Exercise brief: Look below for the line containing "Task: Expand the Versions tab dropdown" and the line containing "The height and width of the screenshot is (548, 1080)."; repeat exactly those two lines and all lines between them, and nothing else.

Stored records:
▽

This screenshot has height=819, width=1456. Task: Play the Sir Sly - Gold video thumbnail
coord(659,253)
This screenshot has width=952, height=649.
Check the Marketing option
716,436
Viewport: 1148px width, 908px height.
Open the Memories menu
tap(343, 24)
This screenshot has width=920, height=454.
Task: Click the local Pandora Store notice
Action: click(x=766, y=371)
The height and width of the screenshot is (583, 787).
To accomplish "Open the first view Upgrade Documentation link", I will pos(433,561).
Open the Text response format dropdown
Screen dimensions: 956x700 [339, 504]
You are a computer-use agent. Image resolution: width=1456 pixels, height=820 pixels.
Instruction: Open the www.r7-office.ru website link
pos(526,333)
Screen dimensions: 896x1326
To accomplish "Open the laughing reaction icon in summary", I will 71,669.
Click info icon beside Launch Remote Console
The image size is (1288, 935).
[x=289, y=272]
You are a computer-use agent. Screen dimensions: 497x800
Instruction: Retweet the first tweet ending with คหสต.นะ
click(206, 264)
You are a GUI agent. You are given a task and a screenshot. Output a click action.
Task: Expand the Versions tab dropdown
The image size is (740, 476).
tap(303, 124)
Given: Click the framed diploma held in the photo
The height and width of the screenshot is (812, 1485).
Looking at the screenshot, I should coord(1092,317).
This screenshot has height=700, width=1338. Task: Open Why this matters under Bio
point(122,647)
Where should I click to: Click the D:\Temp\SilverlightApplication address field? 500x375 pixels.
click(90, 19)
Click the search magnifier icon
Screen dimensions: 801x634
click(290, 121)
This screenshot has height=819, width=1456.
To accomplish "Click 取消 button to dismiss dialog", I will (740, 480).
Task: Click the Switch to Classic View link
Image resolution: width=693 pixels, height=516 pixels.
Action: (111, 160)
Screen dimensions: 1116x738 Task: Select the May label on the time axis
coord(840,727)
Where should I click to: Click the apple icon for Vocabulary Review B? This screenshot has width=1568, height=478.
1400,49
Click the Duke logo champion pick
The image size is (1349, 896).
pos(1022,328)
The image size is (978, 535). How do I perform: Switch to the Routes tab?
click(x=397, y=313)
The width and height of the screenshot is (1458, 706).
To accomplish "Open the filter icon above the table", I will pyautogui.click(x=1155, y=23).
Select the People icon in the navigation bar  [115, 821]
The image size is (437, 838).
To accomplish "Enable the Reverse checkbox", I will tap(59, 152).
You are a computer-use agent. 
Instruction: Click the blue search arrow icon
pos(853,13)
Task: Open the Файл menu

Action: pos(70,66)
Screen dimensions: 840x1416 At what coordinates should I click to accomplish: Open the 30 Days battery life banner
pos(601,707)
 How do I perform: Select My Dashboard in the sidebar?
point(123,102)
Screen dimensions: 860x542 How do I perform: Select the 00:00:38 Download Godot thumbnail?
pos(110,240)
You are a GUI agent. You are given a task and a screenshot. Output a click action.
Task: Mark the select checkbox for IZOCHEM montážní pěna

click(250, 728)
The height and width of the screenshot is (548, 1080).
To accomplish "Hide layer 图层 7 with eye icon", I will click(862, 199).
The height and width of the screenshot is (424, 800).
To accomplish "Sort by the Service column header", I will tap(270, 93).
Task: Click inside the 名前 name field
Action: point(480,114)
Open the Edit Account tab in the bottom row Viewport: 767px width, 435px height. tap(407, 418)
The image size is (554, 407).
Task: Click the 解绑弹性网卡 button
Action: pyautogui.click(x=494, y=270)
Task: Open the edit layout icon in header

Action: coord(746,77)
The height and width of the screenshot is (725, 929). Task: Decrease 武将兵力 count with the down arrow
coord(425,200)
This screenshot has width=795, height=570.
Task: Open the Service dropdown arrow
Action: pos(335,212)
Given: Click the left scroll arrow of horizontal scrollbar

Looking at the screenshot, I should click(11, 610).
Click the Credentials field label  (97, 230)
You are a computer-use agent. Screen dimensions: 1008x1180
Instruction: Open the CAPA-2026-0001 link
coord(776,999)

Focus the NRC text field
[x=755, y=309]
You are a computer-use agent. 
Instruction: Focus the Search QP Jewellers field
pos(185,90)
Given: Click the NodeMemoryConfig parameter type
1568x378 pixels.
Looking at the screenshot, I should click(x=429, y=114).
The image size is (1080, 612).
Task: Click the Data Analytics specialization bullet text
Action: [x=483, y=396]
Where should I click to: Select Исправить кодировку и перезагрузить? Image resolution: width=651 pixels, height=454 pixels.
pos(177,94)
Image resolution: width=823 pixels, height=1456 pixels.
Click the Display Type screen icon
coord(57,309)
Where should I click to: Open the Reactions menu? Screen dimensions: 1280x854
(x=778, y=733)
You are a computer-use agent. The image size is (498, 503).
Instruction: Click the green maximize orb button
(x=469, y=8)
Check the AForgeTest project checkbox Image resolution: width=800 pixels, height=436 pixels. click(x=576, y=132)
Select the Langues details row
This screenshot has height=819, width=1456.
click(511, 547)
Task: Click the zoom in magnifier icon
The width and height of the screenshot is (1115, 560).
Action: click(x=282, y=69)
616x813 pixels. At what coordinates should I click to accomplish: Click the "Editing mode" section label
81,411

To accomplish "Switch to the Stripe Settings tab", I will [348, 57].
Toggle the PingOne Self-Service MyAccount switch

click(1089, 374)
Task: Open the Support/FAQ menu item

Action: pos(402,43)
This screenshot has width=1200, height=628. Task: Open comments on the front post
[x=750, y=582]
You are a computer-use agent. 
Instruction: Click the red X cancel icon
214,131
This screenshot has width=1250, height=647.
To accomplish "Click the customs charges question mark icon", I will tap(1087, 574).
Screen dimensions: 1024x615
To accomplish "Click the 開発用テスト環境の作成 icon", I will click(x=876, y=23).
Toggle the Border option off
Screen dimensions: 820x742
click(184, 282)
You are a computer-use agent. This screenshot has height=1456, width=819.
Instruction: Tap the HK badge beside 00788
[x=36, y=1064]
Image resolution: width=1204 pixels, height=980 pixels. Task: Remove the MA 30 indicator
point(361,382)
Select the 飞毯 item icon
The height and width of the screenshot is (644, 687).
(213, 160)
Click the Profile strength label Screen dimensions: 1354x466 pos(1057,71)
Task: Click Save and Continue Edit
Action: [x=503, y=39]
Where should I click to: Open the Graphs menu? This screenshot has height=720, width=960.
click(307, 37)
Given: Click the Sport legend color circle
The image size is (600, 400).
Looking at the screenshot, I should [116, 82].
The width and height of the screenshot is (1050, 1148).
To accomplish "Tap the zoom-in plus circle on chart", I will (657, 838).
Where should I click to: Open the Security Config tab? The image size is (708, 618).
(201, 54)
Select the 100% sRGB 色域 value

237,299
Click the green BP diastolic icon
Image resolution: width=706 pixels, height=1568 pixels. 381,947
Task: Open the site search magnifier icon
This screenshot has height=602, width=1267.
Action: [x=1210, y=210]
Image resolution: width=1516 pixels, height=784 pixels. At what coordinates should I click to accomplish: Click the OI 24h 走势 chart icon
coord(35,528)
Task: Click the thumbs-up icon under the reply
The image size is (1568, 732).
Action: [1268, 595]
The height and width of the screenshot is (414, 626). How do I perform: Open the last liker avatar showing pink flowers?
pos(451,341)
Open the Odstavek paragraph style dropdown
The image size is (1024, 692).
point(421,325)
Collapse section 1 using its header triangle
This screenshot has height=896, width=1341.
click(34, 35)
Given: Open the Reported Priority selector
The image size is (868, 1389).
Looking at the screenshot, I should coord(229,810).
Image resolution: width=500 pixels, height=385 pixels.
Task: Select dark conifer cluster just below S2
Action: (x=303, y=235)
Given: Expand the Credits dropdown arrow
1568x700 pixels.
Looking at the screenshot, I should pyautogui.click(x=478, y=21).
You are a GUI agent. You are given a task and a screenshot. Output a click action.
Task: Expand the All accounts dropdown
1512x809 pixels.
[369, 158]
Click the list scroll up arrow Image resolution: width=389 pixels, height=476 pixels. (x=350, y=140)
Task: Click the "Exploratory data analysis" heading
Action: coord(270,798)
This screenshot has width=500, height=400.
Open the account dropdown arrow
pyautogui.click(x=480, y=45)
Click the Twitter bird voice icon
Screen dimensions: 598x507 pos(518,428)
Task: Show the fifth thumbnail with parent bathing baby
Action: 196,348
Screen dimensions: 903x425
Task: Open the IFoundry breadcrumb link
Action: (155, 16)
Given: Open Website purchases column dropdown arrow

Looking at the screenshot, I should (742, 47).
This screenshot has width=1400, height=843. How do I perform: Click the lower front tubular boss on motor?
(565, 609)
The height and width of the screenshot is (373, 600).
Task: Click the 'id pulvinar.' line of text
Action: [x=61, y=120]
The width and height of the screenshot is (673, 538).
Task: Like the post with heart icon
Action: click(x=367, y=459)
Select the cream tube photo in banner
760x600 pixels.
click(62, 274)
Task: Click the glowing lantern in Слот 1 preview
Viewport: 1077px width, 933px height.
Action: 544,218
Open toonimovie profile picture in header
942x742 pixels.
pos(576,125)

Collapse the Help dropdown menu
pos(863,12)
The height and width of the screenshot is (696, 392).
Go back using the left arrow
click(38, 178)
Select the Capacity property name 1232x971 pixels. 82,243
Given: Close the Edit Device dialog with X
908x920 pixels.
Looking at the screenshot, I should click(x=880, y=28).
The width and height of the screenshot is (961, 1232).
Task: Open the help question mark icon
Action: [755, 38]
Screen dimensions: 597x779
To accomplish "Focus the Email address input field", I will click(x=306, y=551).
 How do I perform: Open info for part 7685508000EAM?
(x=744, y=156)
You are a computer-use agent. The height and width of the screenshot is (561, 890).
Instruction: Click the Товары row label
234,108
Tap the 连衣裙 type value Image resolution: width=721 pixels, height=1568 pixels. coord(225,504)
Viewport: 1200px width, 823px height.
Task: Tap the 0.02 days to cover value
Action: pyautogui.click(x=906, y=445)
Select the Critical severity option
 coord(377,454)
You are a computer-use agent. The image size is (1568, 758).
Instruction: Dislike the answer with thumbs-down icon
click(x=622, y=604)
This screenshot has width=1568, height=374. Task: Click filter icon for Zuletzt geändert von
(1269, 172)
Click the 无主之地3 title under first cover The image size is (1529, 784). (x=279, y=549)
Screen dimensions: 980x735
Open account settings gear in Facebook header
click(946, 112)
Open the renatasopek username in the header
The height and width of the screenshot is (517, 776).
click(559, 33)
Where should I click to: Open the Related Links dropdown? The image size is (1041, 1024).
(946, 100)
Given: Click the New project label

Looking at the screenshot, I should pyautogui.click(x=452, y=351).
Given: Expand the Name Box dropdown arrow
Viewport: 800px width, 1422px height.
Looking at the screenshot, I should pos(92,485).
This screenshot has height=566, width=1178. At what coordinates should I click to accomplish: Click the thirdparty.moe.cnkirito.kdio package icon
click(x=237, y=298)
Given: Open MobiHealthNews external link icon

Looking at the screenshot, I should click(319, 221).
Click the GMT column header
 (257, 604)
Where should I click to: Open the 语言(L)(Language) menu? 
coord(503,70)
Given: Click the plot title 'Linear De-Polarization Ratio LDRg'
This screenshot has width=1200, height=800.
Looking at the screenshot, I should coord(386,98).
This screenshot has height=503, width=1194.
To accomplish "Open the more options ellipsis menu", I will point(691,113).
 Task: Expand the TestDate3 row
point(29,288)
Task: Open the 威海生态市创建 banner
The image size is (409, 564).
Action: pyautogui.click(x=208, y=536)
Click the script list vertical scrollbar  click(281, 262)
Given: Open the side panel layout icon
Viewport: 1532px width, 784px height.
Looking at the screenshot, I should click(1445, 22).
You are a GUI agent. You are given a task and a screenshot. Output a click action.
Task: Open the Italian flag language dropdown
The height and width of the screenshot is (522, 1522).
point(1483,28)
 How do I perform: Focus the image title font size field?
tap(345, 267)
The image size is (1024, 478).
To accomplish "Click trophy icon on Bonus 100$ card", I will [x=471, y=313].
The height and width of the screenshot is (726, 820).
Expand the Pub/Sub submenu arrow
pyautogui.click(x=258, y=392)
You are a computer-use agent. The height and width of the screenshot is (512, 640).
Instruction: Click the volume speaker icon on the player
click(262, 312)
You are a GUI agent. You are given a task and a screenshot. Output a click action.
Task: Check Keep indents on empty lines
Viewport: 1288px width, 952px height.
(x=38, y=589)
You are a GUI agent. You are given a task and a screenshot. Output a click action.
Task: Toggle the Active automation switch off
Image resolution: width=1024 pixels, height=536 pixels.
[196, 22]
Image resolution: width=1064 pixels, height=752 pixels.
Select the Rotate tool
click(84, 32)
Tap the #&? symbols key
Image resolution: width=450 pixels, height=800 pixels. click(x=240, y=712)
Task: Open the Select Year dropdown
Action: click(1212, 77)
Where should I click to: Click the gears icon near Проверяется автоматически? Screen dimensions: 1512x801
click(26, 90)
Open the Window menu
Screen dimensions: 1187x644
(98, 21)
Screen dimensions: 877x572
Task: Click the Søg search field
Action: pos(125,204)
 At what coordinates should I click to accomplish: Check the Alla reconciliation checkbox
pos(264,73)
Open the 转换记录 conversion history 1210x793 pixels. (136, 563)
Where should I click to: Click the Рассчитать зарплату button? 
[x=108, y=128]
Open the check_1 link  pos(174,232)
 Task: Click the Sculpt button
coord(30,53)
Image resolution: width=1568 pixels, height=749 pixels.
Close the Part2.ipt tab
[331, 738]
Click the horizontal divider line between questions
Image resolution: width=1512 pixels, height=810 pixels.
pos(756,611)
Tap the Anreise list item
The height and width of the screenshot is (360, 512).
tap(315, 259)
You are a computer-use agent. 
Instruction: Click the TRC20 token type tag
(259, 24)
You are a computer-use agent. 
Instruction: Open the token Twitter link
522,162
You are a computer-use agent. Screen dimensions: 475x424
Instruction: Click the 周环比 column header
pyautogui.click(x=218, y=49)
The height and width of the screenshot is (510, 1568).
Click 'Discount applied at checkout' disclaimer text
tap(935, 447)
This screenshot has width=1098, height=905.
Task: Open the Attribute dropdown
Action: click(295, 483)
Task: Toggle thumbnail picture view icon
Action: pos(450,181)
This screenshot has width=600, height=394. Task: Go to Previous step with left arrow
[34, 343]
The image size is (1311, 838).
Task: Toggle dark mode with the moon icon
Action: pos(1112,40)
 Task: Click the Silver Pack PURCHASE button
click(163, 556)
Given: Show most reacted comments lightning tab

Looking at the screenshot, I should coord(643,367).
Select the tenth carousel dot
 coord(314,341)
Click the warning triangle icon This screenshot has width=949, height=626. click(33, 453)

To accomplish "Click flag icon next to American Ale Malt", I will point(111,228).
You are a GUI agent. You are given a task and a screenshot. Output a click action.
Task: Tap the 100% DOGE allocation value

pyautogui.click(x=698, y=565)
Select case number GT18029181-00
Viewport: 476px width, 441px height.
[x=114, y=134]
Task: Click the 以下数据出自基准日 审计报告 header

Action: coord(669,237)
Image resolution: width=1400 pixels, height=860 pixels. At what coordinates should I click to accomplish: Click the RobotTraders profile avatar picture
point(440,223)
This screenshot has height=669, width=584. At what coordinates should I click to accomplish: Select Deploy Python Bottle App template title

△

Task result:
Task: Expand the Versions tab dropdown
The image size is (740, 476).
tap(303, 124)
Given: Click the framed diploma held in the photo
The height and width of the screenshot is (812, 1485).
Looking at the screenshot, I should coord(1092,317).
This screenshot has height=700, width=1338. Task: Open Why this matters under Bio
point(122,647)
Where should I click to: Click the D:\Temp\SilverlightApplication address field? 500x375 pixels.
click(90, 19)
Click the search magnifier icon
Screen dimensions: 801x634
click(290, 121)
This screenshot has height=819, width=1456.
To accomplish "Click 取消 button to dismiss dialog", I will (740, 480).
Task: Click the Switch to Classic View link
Image resolution: width=693 pixels, height=516 pixels.
Action: (111, 160)
Screen dimensions: 1116x738 Task: Select the May label on the time axis
coord(840,727)
Where should I click to: Click the apple icon for Vocabulary Review B? This screenshot has width=1568, height=478.
1400,49
Click the Duke logo champion pick
The image size is (1349, 896).
pos(1022,328)
The image size is (978, 535). How do I perform: Switch to the Routes tab?
click(x=397, y=313)
The width and height of the screenshot is (1458, 706).
To accomplish "Open the filter icon above the table", I will pyautogui.click(x=1155, y=23).
Select the People icon in the navigation bar  [115, 821]
The image size is (437, 838).
To accomplish "Enable the Reverse checkbox", I will tap(59, 152).
You are a computer-use agent. 
Instruction: Click the blue search arrow icon
pos(853,13)
Task: Open the Файл menu

Action: pos(70,66)
Screen dimensions: 840x1416 At what coordinates should I click to accomplish: Open the 30 Days battery life banner
pos(601,707)
 How do I perform: Select My Dashboard in the sidebar?
point(123,102)
Screen dimensions: 860x542 How do I perform: Select the 00:00:38 Download Godot thumbnail?
pos(110,240)
You are a GUI agent. You are given a task and a screenshot. Output a click action.
Task: Mark the select checkbox for IZOCHEM montážní pěna

click(250, 728)
The height and width of the screenshot is (548, 1080).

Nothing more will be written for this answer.